WHAT IS REQUIRED: Give back exactly the lines of the data below, starting with the line that has "The height and width of the screenshot is (741, 1568)." and going on through the line that has "Viewport: 1568px width, 765px height.".

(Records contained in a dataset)
Segment Open
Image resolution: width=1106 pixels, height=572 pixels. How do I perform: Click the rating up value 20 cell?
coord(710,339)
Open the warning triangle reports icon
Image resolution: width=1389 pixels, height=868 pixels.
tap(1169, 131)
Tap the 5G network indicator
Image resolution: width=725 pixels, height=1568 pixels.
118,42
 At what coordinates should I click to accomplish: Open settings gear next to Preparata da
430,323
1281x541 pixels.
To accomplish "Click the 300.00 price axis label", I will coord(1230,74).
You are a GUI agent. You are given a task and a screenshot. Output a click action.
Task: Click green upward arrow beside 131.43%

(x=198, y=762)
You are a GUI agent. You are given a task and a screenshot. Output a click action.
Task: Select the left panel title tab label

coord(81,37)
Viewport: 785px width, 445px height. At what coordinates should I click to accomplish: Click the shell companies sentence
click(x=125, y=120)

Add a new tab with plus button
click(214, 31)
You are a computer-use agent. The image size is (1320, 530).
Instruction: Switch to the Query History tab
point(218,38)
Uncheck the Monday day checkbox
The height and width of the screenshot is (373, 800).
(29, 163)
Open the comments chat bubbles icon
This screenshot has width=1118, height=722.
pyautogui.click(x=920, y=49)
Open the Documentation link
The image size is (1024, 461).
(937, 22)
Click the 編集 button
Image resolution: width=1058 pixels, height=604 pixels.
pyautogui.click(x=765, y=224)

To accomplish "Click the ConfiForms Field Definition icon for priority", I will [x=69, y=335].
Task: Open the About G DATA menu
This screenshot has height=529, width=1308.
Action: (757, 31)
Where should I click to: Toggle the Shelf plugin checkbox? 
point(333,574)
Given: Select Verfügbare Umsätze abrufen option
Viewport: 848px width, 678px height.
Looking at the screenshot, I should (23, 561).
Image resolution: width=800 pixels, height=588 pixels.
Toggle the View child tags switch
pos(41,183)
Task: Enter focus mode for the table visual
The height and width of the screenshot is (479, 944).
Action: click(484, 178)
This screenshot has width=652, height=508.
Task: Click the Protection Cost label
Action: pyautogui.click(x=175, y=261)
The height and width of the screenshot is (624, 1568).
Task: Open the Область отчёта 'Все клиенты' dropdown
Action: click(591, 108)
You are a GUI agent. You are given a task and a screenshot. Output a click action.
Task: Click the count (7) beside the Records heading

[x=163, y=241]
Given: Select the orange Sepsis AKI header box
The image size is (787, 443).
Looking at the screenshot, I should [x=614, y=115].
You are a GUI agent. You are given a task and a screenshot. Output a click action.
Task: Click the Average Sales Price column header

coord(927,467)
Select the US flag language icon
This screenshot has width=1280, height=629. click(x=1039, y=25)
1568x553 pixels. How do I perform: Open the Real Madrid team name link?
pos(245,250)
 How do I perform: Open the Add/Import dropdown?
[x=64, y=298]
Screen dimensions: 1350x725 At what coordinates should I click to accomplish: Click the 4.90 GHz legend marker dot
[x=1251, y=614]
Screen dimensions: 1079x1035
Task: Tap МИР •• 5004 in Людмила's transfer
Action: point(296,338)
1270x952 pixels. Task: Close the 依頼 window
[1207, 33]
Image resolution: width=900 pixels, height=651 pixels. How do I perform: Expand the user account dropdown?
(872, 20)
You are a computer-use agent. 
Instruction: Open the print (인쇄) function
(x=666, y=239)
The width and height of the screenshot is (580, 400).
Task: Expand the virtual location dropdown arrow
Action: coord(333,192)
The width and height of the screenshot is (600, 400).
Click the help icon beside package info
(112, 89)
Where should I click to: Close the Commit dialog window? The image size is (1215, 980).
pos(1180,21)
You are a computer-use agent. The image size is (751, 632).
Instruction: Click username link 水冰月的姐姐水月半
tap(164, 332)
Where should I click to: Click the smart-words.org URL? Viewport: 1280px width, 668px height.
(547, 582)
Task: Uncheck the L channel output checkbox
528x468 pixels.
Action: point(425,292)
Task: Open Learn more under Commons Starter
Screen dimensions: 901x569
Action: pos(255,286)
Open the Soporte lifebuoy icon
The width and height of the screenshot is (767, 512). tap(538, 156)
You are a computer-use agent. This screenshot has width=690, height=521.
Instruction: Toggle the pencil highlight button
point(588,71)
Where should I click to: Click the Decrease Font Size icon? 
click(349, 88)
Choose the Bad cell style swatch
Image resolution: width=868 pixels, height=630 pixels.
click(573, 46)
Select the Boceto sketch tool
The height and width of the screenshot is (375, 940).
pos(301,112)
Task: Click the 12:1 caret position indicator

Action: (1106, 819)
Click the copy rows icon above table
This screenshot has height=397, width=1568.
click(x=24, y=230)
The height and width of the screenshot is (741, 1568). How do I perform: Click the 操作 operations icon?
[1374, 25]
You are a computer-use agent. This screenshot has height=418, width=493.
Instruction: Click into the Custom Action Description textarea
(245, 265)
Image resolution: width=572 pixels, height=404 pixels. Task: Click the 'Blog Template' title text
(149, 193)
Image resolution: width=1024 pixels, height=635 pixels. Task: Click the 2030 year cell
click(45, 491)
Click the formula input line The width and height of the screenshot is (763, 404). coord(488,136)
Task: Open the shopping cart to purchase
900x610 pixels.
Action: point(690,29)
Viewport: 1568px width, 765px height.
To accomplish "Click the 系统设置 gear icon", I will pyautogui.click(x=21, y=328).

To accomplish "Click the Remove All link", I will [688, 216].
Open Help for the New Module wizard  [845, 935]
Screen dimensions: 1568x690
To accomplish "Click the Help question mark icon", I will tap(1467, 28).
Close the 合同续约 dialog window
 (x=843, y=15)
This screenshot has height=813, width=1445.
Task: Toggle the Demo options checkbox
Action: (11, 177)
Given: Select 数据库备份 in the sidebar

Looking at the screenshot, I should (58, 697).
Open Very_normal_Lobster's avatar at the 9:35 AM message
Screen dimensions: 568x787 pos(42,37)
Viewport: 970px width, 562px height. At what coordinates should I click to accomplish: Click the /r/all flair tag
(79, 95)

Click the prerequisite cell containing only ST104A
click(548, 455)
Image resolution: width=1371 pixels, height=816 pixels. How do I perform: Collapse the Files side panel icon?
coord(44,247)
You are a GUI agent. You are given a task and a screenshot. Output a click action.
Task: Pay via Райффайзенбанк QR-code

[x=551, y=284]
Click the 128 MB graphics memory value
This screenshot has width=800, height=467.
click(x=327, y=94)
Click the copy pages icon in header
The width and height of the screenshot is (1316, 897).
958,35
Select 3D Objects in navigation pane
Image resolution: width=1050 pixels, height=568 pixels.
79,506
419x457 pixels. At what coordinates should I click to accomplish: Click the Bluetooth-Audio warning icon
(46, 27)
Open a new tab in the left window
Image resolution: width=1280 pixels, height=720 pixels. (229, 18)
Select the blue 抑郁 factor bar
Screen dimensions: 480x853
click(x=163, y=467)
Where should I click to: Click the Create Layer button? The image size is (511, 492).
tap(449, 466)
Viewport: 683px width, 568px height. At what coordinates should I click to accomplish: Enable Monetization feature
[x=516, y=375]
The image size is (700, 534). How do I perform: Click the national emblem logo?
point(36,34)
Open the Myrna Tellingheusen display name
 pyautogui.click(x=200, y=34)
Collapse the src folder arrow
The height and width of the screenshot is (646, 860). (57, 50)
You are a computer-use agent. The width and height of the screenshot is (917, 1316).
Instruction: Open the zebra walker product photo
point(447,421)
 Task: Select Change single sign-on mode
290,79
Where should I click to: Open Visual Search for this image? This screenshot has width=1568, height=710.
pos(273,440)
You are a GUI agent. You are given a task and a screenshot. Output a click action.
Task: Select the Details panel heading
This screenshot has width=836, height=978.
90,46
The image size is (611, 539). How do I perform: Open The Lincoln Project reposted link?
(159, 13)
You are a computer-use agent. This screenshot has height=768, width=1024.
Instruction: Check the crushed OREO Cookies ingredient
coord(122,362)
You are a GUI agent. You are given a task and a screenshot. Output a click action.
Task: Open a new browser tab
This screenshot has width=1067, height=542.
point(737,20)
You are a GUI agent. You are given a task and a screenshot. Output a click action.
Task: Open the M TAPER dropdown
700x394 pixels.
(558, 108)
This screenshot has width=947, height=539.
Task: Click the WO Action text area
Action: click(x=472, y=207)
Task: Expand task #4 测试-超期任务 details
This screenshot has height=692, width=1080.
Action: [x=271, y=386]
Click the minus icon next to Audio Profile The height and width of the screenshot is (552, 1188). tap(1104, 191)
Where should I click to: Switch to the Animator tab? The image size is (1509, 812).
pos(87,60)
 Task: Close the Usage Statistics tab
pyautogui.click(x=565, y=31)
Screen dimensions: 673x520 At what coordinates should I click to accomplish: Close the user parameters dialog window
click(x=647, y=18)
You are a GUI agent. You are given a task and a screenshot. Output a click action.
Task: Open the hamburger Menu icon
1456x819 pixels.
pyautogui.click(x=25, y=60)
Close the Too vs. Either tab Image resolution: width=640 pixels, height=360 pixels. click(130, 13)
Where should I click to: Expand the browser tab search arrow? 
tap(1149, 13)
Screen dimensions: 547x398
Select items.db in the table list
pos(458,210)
Segment Closed
SOLUTION:
The height and width of the screenshot is (741, 1568). How do I perform: Click the 操作 operations icon?
[1374, 25]
You are a computer-use agent. This screenshot has height=418, width=493.
Instruction: Click into the Custom Action Description textarea
(245, 265)
Image resolution: width=572 pixels, height=404 pixels. Task: Click the 'Blog Template' title text
(149, 193)
Image resolution: width=1024 pixels, height=635 pixels. Task: Click the 2030 year cell
click(45, 491)
Click the formula input line The width and height of the screenshot is (763, 404). coord(488,136)
Task: Open the shopping cart to purchase
900x610 pixels.
Action: point(690,29)
Viewport: 1568px width, 765px height.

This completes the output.